El respeto a las leyes inscritas en la naturaleza es norma de moralidad para la persona humana. Por ello la Humanae Vitae considera que los métodos contraceptivos son contrarios a la voluntad del Creador, mientras que se considera lícita la regulación natural de la natalidad, recurriendo a los períodos infecundos del ciclo femenino. Así lo expresa el nº 16: «La Iglesia es coherente consigo misma cuando juzga lícito el recurso a los períodos infecundos, mientras condena siempre como ilícito el uso de medios directamente contrarios a la fecundación, aunque se haga por razones aparentemente honestas y serias. En realidad, entre ambos casos existe una diferencia esencial: en el primero los cónyuges se sirven de una disposición natural que Dios mismo ha puesto, mientras que en el segundo, impiden el desarrollo de esos procesos naturales».

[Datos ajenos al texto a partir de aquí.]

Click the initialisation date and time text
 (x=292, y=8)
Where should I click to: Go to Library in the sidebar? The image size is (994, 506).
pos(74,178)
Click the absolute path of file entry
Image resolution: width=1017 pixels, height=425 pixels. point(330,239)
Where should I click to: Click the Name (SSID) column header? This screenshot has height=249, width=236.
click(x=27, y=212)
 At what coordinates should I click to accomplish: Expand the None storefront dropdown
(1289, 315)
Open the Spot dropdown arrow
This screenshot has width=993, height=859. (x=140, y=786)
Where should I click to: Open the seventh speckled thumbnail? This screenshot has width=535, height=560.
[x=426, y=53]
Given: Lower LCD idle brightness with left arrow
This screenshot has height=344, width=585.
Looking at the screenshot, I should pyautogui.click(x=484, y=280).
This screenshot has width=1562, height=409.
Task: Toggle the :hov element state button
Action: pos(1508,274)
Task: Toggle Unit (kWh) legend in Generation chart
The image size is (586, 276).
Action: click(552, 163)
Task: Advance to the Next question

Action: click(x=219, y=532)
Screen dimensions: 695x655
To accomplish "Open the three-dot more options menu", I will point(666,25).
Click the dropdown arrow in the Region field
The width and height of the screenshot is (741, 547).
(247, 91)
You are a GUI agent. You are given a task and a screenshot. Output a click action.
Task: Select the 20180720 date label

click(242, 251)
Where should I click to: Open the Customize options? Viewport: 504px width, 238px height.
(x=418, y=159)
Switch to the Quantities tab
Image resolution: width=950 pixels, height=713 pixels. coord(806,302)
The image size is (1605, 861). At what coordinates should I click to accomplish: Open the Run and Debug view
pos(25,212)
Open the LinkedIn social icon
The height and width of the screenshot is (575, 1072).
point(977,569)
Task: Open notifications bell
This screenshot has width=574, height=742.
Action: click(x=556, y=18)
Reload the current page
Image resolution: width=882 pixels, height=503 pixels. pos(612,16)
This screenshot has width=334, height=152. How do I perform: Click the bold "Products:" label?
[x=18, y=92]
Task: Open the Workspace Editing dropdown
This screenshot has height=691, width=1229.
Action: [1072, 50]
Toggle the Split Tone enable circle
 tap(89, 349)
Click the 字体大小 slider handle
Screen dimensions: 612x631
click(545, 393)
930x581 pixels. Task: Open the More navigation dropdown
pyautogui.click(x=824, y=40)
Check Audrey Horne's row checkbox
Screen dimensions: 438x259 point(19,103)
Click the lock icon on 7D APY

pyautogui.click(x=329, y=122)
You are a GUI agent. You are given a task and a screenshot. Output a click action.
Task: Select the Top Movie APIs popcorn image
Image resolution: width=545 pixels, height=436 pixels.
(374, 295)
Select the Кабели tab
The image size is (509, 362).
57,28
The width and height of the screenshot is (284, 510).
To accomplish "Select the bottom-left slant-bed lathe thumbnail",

La postura de la Humanae Vitae es de máxima coherencia: si partimos de que en el origen de toda persona hay un acto creador de Dios, de esta verdad básica se deduce que la capacidad de engendrar un nuevo ser humano, inscrita en la sexualidad humana, es una verdadera cooperación con Dios y con su amorosa Providencia.
Hay, por lo tanto, una incompatibilidad entre la fe en el Dios creador de la vida y la pretensión de decidir e intervenir artificialmente en el origen y destino del ser humano. Por el contrario, el recurso a los métodos naturales de la regulación de la natalidad permite que los padres actúen, no ya como dueños y señores de la vida, sino como intérpretes inteligentes del plan divino. Es la diferencia entre quien acepta ser creatura, o quien juega a ser el creador.
Es de justicia que concluyamos con un merecido homenaje a S.S. Pablo VI. El hecho de que promulgase esta profética encíclica en plena revolución de mayo del 68, es un signo elocuente de su fidelidad a la acción del Espíritu Santo, hasta el punto de ser considerado a su muerte como mártir de la verdad. Su conciencia de ser depositario y no dueño del mensaje revelado, le llevó a actuar con una fortaleza y una prudencia extraordinarias que iluminan la situación de la humanidad en nuestros días.